Hit The Ground Running. Momentum is a good thing in this situation, standing still and not doing anything may in fact make things worse and produce a lot of stress for you and your children, which should be avoided. The amount of work you need to do depends on the method in which you are going about this. Are you serving the other parent? Did you get served? Is your ex trying to leave the state with the kids? Are they refusing to bring the child back to your house? Have they hired a high powered attorney? The answer to these questions really determines what you need to do. If you’ve been served, it’s imperative that you respond in a timely manner. It’s never good to miss your court date or wait too long to file a response, that’s how people end up with court orders that don’t reflect what they feel needs to be happen. If you’re making the first move, and serving your ex with custody or divorce papers, make sure you have a good story to bring before the judge and have your argument backed up by physical documented evidence. So for example, if you’re going to tell the judge that you want full custody because the kids father stays out all night, brings home strangers and doesn’t provide a safe environment for the children, you need to be able to back up that claim in one form or another. Pictures, voice mails, testimony from your kids, emails; these are all things you can use as exhibits to back up your case.

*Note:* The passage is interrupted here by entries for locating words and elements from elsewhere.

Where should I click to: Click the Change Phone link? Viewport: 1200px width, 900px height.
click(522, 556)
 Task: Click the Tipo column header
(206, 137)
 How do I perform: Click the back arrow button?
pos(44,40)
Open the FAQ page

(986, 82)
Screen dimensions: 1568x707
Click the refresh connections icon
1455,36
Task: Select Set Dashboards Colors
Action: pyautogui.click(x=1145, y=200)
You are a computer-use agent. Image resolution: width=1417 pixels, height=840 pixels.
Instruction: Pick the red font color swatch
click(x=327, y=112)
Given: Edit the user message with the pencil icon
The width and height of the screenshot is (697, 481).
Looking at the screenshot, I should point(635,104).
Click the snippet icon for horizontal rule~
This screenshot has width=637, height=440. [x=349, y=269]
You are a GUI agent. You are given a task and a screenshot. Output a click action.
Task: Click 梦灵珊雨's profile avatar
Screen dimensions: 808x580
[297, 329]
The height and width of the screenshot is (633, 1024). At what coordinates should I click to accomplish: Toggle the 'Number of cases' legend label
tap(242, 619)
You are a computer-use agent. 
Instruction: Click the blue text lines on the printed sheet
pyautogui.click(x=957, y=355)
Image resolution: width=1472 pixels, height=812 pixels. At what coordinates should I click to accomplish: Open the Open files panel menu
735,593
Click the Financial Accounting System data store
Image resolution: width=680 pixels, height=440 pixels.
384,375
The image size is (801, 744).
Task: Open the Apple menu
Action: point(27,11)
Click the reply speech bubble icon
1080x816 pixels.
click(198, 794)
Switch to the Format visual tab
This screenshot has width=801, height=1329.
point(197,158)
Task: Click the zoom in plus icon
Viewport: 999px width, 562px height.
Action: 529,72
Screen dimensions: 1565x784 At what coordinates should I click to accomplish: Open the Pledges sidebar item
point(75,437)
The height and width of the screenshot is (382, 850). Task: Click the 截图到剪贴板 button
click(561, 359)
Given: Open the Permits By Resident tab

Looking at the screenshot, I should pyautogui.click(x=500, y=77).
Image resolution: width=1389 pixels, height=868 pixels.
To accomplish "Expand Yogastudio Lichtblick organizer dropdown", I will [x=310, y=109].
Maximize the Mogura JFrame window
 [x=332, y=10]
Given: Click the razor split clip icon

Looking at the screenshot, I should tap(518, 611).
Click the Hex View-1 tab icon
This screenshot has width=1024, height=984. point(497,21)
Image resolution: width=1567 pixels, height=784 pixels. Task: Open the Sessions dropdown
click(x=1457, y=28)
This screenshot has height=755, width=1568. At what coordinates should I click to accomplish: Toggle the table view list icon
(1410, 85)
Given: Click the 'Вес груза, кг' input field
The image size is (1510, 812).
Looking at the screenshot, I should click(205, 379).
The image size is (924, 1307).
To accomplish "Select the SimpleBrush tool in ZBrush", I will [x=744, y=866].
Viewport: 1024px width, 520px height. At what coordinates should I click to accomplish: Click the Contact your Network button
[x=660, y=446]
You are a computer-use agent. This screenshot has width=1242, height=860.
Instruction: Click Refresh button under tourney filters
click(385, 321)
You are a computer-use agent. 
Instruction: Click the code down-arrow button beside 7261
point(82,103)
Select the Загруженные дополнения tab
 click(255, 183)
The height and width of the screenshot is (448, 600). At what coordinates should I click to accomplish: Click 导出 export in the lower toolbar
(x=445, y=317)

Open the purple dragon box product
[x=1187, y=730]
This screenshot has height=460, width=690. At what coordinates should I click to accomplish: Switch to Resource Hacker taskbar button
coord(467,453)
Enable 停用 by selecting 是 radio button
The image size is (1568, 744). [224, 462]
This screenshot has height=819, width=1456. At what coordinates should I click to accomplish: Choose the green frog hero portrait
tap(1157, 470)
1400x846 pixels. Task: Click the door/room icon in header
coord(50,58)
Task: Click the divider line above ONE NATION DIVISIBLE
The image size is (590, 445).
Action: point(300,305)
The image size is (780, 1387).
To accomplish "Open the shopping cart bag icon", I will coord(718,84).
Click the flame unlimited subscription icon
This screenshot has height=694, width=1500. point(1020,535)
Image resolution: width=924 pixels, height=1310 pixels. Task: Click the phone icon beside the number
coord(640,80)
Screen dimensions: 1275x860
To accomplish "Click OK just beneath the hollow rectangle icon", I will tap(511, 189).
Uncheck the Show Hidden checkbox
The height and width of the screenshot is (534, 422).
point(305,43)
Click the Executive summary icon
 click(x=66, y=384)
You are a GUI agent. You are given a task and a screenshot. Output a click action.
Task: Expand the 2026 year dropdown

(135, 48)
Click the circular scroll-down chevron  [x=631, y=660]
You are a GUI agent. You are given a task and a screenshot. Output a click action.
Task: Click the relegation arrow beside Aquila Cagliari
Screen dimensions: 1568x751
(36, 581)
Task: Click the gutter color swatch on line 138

Having the other parent threaten to leave the state with your child can be a scary thing, and we get a lot of parents calling in about this very issue. In some cases, this can be illegal on their part, but you need to get the problem in front of a judge before that happens. The other common issue is when parents flat out refuse to give the child back, which causes a frustrated and panicky parent to get on the phone to anyone that even looks like an attorney for help. In all of these examples, it’s important to keep in mind that the outcome really depends on what you can bring to the table. There are a lot of folks out that spend every dime they have fighting their ex for custody and end up in the same place they started. Taking the right steps and talking to the right people is of utmost importance when dealing with this kind of stuff or you’ll quickly find yourself rowing with only one paddle and going in circles.